### TASK TO COMPLETE
When you reach the line containing "Where should I click to: Click the verified" in the entries below, begin reproducing lines exactly, and stop once the line containing "Task: Expand the State dropdown arrow" is done.

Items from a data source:
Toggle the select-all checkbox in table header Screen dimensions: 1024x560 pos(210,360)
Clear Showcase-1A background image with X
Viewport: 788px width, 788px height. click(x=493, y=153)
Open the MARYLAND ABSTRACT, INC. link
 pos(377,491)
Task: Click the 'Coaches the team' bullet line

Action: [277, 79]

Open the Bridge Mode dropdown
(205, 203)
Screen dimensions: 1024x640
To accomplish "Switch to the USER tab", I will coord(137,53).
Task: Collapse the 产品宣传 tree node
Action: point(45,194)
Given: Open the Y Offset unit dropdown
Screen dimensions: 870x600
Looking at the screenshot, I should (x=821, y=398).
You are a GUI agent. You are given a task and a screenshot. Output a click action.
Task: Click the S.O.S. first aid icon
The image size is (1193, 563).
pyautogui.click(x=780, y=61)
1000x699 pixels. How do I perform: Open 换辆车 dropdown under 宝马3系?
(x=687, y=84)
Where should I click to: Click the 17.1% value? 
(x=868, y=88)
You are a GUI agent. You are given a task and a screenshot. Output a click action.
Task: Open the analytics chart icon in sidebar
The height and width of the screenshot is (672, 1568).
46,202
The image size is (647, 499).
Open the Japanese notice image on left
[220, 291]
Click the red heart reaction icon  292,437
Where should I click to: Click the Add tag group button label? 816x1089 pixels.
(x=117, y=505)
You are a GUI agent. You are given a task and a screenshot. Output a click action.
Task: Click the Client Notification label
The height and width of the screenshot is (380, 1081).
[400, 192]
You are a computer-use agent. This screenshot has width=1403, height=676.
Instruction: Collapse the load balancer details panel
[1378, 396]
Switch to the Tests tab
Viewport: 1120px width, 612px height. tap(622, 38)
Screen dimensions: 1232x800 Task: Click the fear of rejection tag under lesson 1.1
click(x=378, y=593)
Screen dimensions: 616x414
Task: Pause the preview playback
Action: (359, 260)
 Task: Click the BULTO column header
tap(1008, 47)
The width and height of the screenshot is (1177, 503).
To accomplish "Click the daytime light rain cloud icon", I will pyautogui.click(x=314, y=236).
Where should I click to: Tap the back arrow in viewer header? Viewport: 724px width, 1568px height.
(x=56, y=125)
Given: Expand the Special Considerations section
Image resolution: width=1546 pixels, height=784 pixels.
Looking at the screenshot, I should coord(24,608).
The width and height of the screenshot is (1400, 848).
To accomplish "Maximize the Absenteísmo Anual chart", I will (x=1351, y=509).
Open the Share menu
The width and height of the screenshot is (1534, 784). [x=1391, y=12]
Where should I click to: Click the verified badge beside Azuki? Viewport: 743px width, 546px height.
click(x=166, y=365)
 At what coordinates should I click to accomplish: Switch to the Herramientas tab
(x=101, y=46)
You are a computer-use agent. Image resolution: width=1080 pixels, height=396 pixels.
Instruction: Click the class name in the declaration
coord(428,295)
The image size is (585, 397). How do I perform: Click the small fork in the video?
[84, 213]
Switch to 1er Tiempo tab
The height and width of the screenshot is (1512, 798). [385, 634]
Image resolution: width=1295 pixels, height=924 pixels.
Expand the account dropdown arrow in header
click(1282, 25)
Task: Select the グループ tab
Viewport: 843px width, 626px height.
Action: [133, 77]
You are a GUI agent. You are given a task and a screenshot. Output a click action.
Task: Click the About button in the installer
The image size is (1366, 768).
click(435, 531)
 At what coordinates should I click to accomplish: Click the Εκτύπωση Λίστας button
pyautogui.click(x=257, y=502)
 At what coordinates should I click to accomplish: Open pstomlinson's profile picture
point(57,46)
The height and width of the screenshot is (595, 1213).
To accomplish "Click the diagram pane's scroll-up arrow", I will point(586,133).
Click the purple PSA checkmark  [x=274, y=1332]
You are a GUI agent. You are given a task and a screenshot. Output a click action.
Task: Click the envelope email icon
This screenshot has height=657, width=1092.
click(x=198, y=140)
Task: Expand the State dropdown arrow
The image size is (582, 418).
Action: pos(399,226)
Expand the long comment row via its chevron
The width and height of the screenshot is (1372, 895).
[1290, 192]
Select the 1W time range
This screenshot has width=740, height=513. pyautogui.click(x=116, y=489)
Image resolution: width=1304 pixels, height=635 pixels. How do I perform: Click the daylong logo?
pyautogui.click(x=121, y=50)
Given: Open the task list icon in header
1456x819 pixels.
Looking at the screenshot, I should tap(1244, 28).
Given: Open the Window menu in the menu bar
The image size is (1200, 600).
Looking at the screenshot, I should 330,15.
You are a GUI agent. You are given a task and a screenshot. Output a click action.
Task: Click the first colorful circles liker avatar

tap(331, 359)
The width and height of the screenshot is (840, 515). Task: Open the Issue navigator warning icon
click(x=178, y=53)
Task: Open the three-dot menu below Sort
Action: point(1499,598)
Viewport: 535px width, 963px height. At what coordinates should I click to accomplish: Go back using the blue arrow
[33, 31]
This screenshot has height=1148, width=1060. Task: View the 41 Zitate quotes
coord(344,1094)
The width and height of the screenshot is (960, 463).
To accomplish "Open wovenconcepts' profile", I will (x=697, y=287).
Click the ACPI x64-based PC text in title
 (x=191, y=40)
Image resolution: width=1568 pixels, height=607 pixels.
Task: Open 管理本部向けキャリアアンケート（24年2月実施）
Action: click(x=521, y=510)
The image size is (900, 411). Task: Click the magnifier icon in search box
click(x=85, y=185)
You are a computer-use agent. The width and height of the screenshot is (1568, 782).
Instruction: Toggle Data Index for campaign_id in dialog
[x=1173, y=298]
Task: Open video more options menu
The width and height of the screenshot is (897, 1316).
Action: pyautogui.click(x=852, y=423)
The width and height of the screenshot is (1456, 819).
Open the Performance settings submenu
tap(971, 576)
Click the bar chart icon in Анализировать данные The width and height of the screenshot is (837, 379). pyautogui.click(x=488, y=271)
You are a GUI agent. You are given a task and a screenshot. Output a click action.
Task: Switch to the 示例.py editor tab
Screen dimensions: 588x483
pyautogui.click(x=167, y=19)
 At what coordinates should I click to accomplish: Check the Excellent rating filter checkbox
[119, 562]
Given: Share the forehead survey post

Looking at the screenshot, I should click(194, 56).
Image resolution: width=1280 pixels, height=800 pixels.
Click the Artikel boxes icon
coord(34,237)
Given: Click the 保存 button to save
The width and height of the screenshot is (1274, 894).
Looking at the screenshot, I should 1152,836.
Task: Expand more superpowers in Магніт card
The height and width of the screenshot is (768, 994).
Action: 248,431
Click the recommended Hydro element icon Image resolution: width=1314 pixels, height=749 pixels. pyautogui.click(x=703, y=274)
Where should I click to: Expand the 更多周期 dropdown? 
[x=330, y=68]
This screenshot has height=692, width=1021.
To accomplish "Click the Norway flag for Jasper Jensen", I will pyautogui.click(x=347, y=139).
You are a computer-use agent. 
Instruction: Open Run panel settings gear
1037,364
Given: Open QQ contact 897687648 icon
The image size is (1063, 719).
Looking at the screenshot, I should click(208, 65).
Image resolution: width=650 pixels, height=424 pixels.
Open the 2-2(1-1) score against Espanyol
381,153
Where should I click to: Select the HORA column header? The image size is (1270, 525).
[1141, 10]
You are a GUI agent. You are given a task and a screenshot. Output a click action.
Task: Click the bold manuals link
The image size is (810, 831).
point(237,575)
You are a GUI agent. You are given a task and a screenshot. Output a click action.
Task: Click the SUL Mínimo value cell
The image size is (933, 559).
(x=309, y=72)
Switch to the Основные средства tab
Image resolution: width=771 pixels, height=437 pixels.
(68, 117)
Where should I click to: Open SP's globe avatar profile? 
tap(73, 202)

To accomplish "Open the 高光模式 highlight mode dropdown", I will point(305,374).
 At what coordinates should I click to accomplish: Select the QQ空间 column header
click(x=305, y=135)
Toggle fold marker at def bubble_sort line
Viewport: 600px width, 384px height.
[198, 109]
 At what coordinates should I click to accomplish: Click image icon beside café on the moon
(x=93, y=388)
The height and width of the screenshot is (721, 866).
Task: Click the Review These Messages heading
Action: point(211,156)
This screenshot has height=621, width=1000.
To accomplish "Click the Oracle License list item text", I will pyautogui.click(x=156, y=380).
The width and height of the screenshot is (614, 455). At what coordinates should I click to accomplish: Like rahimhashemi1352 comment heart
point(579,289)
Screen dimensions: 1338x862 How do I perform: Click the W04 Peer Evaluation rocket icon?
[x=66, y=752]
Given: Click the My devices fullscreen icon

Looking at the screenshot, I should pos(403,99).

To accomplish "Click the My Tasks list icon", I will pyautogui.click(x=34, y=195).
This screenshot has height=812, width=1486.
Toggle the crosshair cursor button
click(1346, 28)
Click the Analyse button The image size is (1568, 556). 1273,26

### RESULT
Where should I click to: Click the verified badge beside Azuki? Viewport: 743px width, 546px height.
click(x=166, y=365)
 At what coordinates should I click to accomplish: Switch to the Herramientas tab
(x=101, y=46)
You are a computer-use agent. Image resolution: width=1080 pixels, height=396 pixels.
Instruction: Click the class name in the declaration
coord(428,295)
The image size is (585, 397). How do I perform: Click the small fork in the video?
[84, 213]
Switch to 1er Tiempo tab
The height and width of the screenshot is (1512, 798). [385, 634]
Image resolution: width=1295 pixels, height=924 pixels.
Expand the account dropdown arrow in header
click(1282, 25)
Task: Select the グループ tab
Viewport: 843px width, 626px height.
Action: [133, 77]
You are a GUI agent. You are given a task and a screenshot. Output a click action.
Task: Click the About button in the installer
The image size is (1366, 768).
click(435, 531)
 At what coordinates should I click to accomplish: Click the Εκτύπωση Λίστας button
pyautogui.click(x=257, y=502)
 At what coordinates should I click to accomplish: Open pstomlinson's profile picture
point(57,46)
The height and width of the screenshot is (595, 1213).
To accomplish "Click the diagram pane's scroll-up arrow", I will point(586,133).
Click the purple PSA checkmark  [x=274, y=1332]
You are a GUI agent. You are given a task and a screenshot. Output a click action.
Task: Click the envelope email icon
This screenshot has height=657, width=1092.
click(x=198, y=140)
Task: Expand the State dropdown arrow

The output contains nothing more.